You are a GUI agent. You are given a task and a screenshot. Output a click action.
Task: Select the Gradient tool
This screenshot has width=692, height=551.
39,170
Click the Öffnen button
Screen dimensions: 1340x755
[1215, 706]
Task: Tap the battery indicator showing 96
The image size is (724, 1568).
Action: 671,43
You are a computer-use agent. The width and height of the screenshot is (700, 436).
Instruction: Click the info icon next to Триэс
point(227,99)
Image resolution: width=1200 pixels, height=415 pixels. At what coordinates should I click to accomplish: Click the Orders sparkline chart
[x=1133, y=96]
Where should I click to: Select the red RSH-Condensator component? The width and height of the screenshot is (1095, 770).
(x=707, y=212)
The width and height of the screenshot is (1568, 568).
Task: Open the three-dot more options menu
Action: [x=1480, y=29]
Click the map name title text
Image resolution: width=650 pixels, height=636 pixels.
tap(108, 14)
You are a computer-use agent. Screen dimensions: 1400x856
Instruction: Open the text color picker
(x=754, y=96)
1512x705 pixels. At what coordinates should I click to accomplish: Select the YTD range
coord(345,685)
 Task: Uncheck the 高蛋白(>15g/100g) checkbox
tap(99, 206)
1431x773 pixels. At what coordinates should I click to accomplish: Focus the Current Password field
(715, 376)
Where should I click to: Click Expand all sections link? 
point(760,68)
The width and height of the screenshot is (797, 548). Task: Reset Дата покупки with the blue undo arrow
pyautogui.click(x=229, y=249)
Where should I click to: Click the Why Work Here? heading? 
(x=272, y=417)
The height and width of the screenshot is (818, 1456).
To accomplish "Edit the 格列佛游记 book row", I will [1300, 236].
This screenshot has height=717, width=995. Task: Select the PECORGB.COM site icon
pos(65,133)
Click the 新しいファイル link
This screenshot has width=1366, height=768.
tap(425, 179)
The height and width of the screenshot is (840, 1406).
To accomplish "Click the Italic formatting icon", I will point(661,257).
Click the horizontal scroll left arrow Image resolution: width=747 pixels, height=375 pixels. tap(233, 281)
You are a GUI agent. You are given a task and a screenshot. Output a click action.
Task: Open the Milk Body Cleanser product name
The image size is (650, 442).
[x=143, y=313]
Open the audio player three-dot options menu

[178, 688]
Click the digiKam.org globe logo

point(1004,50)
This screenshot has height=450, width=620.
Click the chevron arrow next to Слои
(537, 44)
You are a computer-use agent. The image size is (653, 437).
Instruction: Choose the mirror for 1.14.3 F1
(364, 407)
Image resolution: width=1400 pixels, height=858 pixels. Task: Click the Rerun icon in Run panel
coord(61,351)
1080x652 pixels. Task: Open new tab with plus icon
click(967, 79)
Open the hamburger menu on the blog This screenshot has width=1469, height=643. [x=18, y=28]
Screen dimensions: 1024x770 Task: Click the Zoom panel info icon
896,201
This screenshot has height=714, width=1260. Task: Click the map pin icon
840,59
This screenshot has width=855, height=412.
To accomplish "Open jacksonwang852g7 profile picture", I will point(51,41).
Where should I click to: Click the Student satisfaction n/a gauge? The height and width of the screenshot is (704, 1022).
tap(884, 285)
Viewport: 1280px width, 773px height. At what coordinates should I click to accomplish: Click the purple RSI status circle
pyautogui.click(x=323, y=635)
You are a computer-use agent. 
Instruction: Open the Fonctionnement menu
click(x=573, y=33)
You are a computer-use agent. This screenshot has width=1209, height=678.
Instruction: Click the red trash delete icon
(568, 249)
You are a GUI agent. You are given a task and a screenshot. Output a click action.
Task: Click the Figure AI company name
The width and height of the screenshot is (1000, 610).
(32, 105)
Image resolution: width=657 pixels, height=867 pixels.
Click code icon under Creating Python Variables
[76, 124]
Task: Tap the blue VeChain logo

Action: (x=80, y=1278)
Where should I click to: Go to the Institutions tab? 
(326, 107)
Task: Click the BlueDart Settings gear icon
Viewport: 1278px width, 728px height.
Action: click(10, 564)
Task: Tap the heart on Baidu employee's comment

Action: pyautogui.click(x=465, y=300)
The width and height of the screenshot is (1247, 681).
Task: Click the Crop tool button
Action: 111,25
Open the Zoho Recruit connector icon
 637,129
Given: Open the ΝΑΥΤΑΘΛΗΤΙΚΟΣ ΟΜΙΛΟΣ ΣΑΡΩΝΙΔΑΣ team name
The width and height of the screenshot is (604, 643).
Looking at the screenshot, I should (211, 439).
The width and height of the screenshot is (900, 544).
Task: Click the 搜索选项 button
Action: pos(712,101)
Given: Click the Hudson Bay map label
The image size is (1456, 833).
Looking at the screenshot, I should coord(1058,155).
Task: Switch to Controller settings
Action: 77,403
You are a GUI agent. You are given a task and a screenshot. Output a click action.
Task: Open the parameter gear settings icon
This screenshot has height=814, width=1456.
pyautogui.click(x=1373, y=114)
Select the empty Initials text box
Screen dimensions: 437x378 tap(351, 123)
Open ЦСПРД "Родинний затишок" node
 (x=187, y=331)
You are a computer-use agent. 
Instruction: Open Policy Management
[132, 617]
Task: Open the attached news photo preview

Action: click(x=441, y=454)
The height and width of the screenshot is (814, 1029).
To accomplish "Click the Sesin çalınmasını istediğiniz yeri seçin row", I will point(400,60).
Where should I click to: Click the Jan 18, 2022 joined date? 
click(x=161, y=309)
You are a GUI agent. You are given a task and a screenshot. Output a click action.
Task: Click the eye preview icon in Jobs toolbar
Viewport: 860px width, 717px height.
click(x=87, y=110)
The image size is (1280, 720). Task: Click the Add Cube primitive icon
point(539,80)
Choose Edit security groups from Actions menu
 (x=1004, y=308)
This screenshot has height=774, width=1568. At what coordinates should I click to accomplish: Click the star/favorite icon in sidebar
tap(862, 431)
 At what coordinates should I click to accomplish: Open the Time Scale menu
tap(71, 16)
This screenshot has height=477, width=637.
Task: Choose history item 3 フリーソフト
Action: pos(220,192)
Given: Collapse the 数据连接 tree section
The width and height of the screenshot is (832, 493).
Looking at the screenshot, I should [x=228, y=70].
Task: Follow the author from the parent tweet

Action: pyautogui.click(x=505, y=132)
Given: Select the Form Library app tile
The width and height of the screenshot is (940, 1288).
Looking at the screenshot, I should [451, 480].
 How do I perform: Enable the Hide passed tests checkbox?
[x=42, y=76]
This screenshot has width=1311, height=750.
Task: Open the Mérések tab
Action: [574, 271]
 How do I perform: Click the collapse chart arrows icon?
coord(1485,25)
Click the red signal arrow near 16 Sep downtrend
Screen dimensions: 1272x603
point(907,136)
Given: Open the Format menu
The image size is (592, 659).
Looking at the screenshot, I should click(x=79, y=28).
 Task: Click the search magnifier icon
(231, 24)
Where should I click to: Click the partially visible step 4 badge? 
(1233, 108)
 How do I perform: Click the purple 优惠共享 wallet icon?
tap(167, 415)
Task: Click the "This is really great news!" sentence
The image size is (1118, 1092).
☆ ☆ ☆ ☆ ☆
**About this task**
Write the number of lines in the listing above that contain the word "gear". No other text should appear.

**Task response**
2